Tuesday, April 19, 2005

Blog Worthy?

I would never let a woman kick my ass. If she tried something, I'd be like, HEY! You get your bitch ass back in the kitchen and make me some pie!-Eric Cartman

Ann Coulter on the cover of Time Magazine is yet another sign of the impending "end o' times", and we didn't need no stinkin' NBC series to tell us that.
"I think the way to convert people is to make them laugh or to make them enraged ... Even if I could be convinced that if I had gone through 17 on-the-one-hand-on-the-other-hands, I might convince one more liberal out there, I think I?d still write the way I write, because it gives me laughs."

Anything to amuse yourself I say. I knew when I saw the cover yesterday that this would spin the left into a state of reactionary blog fodder I'd have to avoid, like a festering rash. The more liberals react to her, the more power she gains, even if she does come off as an ignorant tool of the man, yo. *giggle-puke* Dear friends, your time is better spent jackin' off or making a difference by being the antithesis of Ms. Coulter, let us not waste precious blog time with things of little consequence.

And finally, as I am in the midst of tearing up my abode and getting all spring cleaning on it's ass, in short, blogging will be light for a few days, I give you this article to ponder on:
South Park Republicans
Times are changing. The Republican A-list now includes Colin Powell, Christie Whitman, J.C. Watts, and Condoleeza Rice. Women and minorities have been making great strides in the party, but they generally dress, talk, and act like their predecessors. You are more likely to find them at a formal reception than a rock concert.

If Republicans are so different from mainstream America, then who voted for them? The nation has more Republican congressmen and state governors than any other political party, plus control of the White House. There are not enough Alex P. Keatons to account for these election results. Our nation is among the most diverse on earth. Half of the voters are women, a quarter are minorities. There are millions of union workers, retirees, immigrants, government workers, customer service employees, and individuals in low paying jobs, unemployed or on some form of public assistance. All of these groups are expected to lean left. Surely, the stodgy, affluent, religious white guys are outnumbered in the electorate by a huge margin. Yet Republicans candidates still do well. How is that possible?

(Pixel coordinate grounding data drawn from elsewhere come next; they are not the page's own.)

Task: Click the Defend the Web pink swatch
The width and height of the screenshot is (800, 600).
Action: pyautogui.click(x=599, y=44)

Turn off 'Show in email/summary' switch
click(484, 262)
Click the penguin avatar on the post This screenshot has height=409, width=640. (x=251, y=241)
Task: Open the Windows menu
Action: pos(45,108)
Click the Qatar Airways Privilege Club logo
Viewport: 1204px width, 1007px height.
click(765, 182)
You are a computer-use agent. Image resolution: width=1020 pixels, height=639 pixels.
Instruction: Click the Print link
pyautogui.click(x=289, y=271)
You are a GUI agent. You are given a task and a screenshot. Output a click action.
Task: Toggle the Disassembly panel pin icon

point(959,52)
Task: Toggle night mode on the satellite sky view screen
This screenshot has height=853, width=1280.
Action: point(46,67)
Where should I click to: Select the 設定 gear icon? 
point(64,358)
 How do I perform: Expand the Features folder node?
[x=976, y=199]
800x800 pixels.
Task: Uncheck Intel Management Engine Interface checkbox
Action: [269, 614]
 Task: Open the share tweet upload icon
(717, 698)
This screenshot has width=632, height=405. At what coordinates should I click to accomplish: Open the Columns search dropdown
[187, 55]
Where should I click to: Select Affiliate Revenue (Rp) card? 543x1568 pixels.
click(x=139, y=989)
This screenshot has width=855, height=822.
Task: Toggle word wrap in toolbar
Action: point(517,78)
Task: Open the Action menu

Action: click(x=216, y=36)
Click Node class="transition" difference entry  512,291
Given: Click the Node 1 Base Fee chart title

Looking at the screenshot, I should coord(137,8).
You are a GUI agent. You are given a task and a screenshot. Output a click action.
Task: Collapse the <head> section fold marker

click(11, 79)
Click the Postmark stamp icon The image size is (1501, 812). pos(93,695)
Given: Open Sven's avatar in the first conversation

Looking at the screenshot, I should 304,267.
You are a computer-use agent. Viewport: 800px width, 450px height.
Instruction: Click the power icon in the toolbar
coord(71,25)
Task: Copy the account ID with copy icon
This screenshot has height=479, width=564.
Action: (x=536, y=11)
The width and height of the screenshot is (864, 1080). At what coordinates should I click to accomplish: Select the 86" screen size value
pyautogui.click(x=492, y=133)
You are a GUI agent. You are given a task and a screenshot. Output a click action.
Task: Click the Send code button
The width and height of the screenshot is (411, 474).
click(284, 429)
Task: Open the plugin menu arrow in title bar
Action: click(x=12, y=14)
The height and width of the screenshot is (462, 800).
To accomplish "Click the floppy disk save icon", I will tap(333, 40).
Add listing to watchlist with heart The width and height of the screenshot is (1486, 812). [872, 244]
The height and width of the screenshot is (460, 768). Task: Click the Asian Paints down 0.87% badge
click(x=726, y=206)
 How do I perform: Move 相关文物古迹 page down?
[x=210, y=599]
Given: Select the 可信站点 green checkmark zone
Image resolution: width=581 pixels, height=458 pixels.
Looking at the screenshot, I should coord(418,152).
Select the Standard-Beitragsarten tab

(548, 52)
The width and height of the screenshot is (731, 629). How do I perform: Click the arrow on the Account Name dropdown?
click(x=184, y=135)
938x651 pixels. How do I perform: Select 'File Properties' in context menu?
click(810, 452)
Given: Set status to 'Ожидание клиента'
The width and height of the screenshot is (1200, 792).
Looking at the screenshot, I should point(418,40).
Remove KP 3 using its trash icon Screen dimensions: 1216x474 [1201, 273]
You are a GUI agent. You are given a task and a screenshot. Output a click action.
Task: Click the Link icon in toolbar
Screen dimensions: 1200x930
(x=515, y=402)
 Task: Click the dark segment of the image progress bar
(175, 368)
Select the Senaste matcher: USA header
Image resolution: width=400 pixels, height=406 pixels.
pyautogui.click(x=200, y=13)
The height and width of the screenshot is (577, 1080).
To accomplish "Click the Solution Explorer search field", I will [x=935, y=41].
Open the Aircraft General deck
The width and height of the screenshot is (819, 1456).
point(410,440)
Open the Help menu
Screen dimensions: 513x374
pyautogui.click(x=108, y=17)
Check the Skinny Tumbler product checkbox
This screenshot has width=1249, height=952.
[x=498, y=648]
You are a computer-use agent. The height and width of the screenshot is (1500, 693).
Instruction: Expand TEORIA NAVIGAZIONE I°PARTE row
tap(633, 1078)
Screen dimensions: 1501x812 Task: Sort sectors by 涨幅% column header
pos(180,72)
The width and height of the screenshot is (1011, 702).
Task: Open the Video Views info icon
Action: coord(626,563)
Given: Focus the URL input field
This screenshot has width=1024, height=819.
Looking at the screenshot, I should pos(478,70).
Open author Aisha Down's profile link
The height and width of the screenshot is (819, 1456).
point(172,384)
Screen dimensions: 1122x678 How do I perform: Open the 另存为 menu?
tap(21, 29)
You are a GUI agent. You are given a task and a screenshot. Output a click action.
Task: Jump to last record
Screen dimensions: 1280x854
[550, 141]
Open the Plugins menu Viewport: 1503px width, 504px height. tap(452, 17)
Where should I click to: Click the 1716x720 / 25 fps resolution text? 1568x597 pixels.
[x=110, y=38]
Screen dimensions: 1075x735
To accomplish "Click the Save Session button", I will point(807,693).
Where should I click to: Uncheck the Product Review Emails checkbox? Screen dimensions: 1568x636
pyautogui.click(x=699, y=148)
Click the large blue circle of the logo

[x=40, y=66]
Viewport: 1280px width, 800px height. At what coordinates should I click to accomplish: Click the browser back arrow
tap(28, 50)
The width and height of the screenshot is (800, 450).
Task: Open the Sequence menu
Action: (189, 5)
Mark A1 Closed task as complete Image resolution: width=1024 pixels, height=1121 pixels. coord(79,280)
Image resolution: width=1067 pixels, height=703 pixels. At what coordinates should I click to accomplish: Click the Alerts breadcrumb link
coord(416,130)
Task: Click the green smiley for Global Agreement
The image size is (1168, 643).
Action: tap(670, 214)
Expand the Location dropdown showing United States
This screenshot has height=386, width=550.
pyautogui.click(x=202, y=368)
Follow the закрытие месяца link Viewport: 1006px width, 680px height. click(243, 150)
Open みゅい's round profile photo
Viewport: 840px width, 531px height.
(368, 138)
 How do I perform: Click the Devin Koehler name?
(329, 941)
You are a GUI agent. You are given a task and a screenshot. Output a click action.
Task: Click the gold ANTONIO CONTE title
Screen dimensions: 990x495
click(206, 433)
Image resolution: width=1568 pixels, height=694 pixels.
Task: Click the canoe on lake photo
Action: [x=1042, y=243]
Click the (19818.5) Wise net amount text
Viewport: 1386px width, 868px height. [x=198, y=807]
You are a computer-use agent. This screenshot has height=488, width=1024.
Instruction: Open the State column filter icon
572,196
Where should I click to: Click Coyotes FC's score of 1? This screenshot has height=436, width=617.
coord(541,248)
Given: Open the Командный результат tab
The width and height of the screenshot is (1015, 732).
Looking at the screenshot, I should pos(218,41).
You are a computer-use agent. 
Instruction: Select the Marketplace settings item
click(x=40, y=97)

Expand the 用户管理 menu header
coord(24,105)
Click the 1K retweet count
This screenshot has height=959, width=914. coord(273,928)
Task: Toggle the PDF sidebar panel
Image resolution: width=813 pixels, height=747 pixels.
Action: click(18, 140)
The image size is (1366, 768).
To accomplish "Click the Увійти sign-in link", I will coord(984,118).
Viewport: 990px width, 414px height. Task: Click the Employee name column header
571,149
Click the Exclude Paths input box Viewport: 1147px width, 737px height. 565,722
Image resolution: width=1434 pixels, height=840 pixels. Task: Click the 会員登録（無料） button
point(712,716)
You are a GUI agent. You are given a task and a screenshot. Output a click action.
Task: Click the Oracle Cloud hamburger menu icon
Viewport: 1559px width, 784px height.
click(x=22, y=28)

The answer could very well be the "South Park Republicans." The name stems from the primetime cartoon "South Park" that clearly demonstrates the contrast within the party. The show is widely condemned by some moralists, including members of the Christian right. Yet in spite of its coarse language and base humor, the show persuasively communicates the Republican position on many issues, including hate crime legislation ("a savage hypocrisy"), radical environmentalism, and rampant litigation by ambitious trial lawyers. In one episode, industrious gnomes pick apart myopic anti-corporate rhetoric and teach the main characters about the benefits of capitalism. [read full article here][via]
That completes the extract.